* _DATASET_
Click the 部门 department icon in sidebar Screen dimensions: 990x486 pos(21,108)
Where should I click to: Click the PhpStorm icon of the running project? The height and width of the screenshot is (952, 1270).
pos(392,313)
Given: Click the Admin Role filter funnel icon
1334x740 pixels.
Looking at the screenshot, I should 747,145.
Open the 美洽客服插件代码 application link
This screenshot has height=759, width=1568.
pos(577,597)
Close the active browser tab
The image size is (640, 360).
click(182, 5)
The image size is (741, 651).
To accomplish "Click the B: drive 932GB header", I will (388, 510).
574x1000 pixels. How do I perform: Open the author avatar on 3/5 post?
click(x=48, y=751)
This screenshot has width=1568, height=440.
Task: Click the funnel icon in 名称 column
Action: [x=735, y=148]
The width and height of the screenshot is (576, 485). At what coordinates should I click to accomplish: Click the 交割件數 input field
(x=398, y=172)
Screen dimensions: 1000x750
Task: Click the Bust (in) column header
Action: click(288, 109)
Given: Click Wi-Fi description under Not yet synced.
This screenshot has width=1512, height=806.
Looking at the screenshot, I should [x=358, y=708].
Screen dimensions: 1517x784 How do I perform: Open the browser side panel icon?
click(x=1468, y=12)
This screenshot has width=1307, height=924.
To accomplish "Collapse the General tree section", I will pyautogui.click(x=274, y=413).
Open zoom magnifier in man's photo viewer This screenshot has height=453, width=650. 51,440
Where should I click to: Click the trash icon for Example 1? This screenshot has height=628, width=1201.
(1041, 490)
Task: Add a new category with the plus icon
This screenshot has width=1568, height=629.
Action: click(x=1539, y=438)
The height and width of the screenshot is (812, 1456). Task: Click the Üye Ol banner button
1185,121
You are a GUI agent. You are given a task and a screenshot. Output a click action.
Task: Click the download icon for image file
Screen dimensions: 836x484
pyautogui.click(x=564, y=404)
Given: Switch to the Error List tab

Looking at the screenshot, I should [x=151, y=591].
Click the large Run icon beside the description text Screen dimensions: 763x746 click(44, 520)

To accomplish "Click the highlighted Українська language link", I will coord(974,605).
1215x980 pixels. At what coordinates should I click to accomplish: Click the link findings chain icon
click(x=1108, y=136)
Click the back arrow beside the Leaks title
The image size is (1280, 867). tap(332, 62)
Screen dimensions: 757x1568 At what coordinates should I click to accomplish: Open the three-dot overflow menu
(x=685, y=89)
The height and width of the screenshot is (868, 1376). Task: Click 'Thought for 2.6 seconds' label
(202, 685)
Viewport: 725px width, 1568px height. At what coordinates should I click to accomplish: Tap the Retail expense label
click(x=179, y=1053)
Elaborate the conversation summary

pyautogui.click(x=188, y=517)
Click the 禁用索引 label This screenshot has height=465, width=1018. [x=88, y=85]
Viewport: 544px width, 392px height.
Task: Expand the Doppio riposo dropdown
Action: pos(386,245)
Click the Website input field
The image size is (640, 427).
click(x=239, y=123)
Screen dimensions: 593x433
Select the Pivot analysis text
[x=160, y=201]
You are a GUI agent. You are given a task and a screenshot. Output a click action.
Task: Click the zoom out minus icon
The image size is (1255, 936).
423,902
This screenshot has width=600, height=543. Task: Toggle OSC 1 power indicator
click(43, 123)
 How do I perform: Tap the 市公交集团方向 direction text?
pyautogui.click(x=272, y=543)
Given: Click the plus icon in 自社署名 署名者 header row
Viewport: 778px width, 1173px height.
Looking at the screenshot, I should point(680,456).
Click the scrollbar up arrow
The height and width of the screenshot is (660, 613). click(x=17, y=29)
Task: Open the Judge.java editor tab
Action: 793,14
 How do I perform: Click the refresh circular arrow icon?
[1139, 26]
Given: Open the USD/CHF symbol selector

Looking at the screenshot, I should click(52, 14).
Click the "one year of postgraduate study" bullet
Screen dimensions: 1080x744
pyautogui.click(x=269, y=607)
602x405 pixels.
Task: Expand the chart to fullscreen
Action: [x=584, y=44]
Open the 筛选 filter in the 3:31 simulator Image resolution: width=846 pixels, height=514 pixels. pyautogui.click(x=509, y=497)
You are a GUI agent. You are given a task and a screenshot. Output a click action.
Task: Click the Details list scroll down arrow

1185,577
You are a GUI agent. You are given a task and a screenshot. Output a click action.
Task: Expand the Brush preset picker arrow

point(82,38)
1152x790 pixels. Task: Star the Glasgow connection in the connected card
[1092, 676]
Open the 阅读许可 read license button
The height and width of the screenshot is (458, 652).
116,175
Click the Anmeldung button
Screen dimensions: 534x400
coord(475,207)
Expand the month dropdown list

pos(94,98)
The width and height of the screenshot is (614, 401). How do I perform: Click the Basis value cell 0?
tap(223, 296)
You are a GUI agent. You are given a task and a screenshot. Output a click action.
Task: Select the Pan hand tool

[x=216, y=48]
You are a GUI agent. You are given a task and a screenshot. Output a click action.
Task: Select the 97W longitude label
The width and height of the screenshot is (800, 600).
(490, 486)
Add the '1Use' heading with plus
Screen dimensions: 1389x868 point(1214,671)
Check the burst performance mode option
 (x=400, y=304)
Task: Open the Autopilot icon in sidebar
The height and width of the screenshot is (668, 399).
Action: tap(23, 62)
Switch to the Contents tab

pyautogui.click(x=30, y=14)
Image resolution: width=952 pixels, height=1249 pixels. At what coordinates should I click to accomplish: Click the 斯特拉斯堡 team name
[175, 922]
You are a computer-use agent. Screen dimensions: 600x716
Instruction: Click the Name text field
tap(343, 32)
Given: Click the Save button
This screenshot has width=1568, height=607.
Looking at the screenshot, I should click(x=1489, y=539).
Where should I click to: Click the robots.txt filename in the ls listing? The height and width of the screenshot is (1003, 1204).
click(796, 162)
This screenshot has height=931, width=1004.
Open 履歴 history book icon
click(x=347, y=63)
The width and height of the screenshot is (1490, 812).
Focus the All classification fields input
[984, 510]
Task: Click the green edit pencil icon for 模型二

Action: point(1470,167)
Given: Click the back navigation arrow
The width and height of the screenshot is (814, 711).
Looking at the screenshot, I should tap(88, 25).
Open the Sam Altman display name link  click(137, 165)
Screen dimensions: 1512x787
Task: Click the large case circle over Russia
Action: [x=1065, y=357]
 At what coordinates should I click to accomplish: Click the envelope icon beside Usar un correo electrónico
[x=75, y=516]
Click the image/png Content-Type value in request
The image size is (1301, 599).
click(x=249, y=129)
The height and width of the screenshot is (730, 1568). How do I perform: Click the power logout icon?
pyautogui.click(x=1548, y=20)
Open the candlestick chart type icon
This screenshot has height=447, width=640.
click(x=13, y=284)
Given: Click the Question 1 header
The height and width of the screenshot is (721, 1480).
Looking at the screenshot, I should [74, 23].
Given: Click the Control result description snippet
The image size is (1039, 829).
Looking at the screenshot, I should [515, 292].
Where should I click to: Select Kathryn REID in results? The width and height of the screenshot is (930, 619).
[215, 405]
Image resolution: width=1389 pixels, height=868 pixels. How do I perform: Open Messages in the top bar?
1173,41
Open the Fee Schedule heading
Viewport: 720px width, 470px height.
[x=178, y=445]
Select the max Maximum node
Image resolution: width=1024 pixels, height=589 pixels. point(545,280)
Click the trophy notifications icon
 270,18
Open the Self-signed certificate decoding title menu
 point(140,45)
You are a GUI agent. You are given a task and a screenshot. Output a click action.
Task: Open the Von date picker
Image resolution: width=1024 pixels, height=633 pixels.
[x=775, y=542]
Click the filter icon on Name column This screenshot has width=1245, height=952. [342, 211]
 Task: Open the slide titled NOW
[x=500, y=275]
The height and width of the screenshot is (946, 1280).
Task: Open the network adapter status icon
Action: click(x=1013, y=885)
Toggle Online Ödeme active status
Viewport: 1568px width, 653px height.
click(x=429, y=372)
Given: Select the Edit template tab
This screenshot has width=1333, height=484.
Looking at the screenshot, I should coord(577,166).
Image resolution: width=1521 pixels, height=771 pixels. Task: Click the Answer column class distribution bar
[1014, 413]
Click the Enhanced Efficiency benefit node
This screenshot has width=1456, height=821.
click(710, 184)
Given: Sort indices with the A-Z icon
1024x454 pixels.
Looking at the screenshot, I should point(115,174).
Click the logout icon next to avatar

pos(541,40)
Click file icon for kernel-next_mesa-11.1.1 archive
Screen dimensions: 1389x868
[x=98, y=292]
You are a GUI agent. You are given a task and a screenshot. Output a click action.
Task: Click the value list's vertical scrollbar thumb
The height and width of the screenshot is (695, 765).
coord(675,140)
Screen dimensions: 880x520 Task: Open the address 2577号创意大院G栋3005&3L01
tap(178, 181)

* _EXERCISE OBJECTIVE_
Show the lines where the word "description" appears in the entries.

* _ANSWER SPACE_
Given: Click Wi-Fi description under Not yet synced.
Click the large Run icon beside the description text Screen dimensions: 763x746 click(44, 520)
Given: Click the Control result description snippet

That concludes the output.